Ah, perjodohan lagi...kencan buta lagi. Helene sangat muak mendengarnya. Tidak bisakah mama berhenti mencarikan calon suami untuknya? Seharusnya kencan buta beberapa bulan yang lalu adalah yang terakhir. Harusnya mama berkaca dari kegagalan semua kencan yang diaturnya untuk Helene, bahwa yang membuat masalah adalah Helene. Tapi sepertinya mama ingin menunjukkan kekuatannya pada Helene. Mama sangat gigih dan berharap suatu saat Helene akan luluh dan mau menikah dengan laki-laki pilihan mama. Helene melihat mama dengan tatapan mata menantang. Namun, tatapan mata mama lebih tajam. Di mata itu terlihat tekad mama yang kuat dan keputusannya adalah mutlak. Helene akhirnya memilih pasrah, "Kapan?" tanyanya pendek.
"Besok." Mama menjawab singkat.
"Jam dan tempatnya?"
"Kamu yang tentukan."
"Kalau aku menolak?" Helene sedang menawar.
"Tidak perlu keras kepala!" Mama menjawab dengan nada tegas, tidak ada kehangatan dalam dialog mereka berdua. "nanti mama kirimkan nomer telepon Hilman."
"Dia yang harus menghubungi aku. Aku akan ikut maunya." Helene menjawab sambil menatap mama lekat.
"Oke, Mama pulang!"
Begitu mama beranjak pergi, Helene mendongak lalu menutup mata. Dia berusaha menahan tangis. Helene menghela napas agar rasa sesak di dada segera pergi.
***
Helene menghapus air matanya dengan telapak tangan, dia berharap tidak ada yang melihat dirinya seperti ini. "Pakai ini." Seseorang menyodorkan sapu tangan padanya.
Helene mendongak, matanya bertemu dengan mata Dion. "Terima kasih," katanya sambil meraih sapu tangan yang diberikan Dion.

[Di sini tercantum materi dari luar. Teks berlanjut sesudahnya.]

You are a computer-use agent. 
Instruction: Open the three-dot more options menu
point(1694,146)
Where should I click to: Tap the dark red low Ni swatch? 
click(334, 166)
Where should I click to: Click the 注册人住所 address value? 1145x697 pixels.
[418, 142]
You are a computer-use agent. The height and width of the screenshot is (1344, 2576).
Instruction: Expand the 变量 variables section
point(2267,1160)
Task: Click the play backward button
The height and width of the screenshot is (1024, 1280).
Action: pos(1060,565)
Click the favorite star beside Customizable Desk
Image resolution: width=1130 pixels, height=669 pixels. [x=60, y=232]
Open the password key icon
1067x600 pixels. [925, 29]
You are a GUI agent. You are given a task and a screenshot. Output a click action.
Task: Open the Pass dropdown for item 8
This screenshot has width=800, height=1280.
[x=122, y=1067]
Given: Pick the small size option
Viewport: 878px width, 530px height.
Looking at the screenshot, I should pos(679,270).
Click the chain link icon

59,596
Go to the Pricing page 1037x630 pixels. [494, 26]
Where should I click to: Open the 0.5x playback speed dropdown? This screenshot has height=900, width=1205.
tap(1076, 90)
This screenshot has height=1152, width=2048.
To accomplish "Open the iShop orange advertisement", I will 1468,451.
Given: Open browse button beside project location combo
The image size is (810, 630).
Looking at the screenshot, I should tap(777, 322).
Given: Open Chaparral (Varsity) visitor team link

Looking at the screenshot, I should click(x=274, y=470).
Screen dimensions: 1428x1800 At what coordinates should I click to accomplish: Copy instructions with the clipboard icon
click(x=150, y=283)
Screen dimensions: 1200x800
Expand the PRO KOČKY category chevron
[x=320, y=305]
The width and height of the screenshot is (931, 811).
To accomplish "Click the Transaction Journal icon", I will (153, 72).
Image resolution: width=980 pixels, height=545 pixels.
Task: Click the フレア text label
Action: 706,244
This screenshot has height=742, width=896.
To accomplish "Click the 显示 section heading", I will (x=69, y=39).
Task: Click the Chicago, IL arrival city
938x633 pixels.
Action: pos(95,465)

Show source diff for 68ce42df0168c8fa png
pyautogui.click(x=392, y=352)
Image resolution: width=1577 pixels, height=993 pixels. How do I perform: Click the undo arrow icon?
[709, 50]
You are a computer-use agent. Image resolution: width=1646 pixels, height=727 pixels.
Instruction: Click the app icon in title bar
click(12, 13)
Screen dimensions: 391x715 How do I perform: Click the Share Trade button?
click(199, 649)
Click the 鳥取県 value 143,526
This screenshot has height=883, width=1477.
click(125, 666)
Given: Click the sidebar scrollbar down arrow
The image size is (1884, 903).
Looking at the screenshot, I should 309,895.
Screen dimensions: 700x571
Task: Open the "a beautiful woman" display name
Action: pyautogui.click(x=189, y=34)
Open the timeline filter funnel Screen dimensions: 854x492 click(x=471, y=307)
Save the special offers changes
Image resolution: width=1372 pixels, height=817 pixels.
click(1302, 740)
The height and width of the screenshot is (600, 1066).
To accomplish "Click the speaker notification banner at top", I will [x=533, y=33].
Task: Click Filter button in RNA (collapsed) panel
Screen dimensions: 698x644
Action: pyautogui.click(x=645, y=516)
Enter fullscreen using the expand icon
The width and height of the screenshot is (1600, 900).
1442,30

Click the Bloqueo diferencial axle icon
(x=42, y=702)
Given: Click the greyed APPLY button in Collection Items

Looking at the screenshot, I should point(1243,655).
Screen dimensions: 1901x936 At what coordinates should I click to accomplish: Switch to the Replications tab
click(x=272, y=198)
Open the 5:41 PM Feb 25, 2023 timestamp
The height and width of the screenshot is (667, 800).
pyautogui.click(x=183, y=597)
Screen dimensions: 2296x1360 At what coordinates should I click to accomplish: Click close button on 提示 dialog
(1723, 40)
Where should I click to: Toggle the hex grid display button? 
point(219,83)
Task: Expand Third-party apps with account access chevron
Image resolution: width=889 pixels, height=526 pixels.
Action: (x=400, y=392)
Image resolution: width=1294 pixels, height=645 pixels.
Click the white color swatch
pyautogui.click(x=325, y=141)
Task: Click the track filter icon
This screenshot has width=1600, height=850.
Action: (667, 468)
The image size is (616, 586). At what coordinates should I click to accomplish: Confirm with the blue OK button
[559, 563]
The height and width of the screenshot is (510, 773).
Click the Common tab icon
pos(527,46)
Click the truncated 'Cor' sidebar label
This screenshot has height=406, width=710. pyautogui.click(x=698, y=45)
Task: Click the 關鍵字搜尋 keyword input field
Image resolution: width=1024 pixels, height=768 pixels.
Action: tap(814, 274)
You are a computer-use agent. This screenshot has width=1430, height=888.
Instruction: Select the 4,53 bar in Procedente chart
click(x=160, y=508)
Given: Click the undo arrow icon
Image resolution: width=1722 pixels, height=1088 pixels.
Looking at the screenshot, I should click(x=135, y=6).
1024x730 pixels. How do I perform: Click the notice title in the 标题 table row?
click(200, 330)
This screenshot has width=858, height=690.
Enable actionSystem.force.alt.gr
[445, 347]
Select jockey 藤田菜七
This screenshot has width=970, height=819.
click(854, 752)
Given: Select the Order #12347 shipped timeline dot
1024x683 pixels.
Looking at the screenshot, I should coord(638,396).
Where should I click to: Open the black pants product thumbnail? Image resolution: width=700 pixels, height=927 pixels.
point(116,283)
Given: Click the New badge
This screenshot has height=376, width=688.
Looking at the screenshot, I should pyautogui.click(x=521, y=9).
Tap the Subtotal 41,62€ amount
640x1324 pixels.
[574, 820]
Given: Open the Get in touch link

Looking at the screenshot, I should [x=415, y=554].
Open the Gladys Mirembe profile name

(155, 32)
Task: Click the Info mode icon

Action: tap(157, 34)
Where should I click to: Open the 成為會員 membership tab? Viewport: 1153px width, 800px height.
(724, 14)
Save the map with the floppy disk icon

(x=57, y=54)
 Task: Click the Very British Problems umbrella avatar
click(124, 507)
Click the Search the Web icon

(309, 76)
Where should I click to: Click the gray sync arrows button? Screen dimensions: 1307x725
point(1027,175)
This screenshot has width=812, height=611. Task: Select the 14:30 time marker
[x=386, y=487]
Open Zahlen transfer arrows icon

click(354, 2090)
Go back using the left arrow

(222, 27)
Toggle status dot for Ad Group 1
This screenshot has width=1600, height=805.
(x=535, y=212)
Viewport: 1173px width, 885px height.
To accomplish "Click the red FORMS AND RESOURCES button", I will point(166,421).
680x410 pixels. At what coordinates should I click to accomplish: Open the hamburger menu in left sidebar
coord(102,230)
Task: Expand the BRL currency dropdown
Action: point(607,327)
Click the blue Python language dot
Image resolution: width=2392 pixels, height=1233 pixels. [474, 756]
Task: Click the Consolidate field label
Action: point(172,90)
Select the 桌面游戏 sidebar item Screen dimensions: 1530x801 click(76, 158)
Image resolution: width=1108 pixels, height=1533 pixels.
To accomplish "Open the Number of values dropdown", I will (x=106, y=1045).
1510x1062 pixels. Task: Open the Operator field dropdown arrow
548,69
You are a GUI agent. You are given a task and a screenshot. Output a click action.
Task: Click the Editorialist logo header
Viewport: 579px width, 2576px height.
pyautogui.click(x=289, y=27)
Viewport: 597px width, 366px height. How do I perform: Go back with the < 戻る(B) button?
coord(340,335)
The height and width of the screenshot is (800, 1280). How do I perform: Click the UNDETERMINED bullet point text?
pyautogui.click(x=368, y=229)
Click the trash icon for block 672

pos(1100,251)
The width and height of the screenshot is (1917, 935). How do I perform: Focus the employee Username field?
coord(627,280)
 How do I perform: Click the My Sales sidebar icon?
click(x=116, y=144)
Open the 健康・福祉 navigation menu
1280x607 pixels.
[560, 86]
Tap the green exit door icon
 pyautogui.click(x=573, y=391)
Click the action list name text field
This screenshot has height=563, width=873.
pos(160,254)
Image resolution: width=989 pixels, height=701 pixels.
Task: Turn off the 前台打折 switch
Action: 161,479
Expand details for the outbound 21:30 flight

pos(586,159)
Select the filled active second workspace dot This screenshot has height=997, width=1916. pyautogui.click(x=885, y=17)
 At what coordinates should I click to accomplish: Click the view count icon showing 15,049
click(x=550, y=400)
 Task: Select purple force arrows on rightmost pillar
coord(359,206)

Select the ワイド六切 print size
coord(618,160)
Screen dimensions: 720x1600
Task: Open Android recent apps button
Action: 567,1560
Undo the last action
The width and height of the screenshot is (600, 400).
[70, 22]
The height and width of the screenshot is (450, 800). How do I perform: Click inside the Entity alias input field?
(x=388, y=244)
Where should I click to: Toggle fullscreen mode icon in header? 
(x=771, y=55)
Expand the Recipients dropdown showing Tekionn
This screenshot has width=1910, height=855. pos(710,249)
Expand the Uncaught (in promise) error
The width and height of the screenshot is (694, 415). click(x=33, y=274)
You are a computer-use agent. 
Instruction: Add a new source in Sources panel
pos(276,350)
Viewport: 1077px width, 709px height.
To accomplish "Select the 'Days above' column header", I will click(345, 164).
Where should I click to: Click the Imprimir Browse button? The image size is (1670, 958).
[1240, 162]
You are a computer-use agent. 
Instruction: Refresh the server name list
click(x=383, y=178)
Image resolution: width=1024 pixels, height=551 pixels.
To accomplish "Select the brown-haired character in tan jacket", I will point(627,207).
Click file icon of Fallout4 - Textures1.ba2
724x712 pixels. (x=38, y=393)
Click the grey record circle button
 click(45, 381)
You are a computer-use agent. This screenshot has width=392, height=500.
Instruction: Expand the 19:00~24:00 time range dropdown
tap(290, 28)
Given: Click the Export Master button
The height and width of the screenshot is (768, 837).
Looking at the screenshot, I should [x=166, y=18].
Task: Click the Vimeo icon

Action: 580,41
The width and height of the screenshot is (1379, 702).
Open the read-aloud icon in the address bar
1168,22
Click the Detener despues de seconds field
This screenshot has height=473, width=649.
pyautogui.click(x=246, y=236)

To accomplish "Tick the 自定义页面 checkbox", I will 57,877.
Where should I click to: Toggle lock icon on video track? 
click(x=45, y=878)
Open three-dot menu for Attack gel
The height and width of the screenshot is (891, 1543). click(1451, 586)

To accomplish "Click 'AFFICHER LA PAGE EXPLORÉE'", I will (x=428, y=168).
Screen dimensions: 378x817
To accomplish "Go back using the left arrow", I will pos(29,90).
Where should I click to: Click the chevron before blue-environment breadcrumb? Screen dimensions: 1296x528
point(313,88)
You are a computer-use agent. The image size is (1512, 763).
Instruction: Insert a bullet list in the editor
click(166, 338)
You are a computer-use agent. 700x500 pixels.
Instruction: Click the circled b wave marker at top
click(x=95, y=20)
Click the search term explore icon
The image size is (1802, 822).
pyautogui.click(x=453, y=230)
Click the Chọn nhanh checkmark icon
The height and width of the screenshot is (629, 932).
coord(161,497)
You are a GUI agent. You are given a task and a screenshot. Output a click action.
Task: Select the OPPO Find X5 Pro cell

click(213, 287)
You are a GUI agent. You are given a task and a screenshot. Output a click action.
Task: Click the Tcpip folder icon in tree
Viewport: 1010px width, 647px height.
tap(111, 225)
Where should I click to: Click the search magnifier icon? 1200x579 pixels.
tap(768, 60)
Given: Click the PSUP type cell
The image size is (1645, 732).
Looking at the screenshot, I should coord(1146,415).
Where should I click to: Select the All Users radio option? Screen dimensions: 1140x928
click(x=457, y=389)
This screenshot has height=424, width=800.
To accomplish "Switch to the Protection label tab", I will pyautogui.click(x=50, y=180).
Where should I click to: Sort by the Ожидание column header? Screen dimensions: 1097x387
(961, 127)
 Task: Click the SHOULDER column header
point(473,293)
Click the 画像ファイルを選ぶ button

Suasana hening sejenak memenuhi udara. Helene tertawa getir untuk memecah keheningan, "Aku cuci dulu, nanti aku kembalikan ke kamu."
"Ya, aku menunggu. Aku selalu sabar menunggu untuk bertemu kamu." Dion berkata lirih.
"Apa kabar? Sudah lama kita nggak ketemu..."
"Ya." Dion menjawab, kepalanya mengangguk, "terima kasih buat oleh-oleh yang kamu kirimkan beberapa bulan yang lalu," katanya lagi.
"Kamu sudah mengucapkannya lewat pesan singkat. Maaf aku tidak menemui kamu." Mendadak rasa tidak enak merambati Helene.
"Tidak apa-apa...kamu pasti punya alasan untuk tidak lagi menemui aku." Dion tersenyum, "kalau sekarang aku ajak kamu ke suatu tempat, kamu mau?"
Helene diam, dia melihat Dion dengan pandangan menimbang-nimbang. Helene tidak ingin pulang setelah tadi bertemu mama. Hatinya rusuh. Namun, dia juga tidak ingin memberikan harapan untuk Dion. Helene melihat pandangan penuh arti dari laki-laki itu.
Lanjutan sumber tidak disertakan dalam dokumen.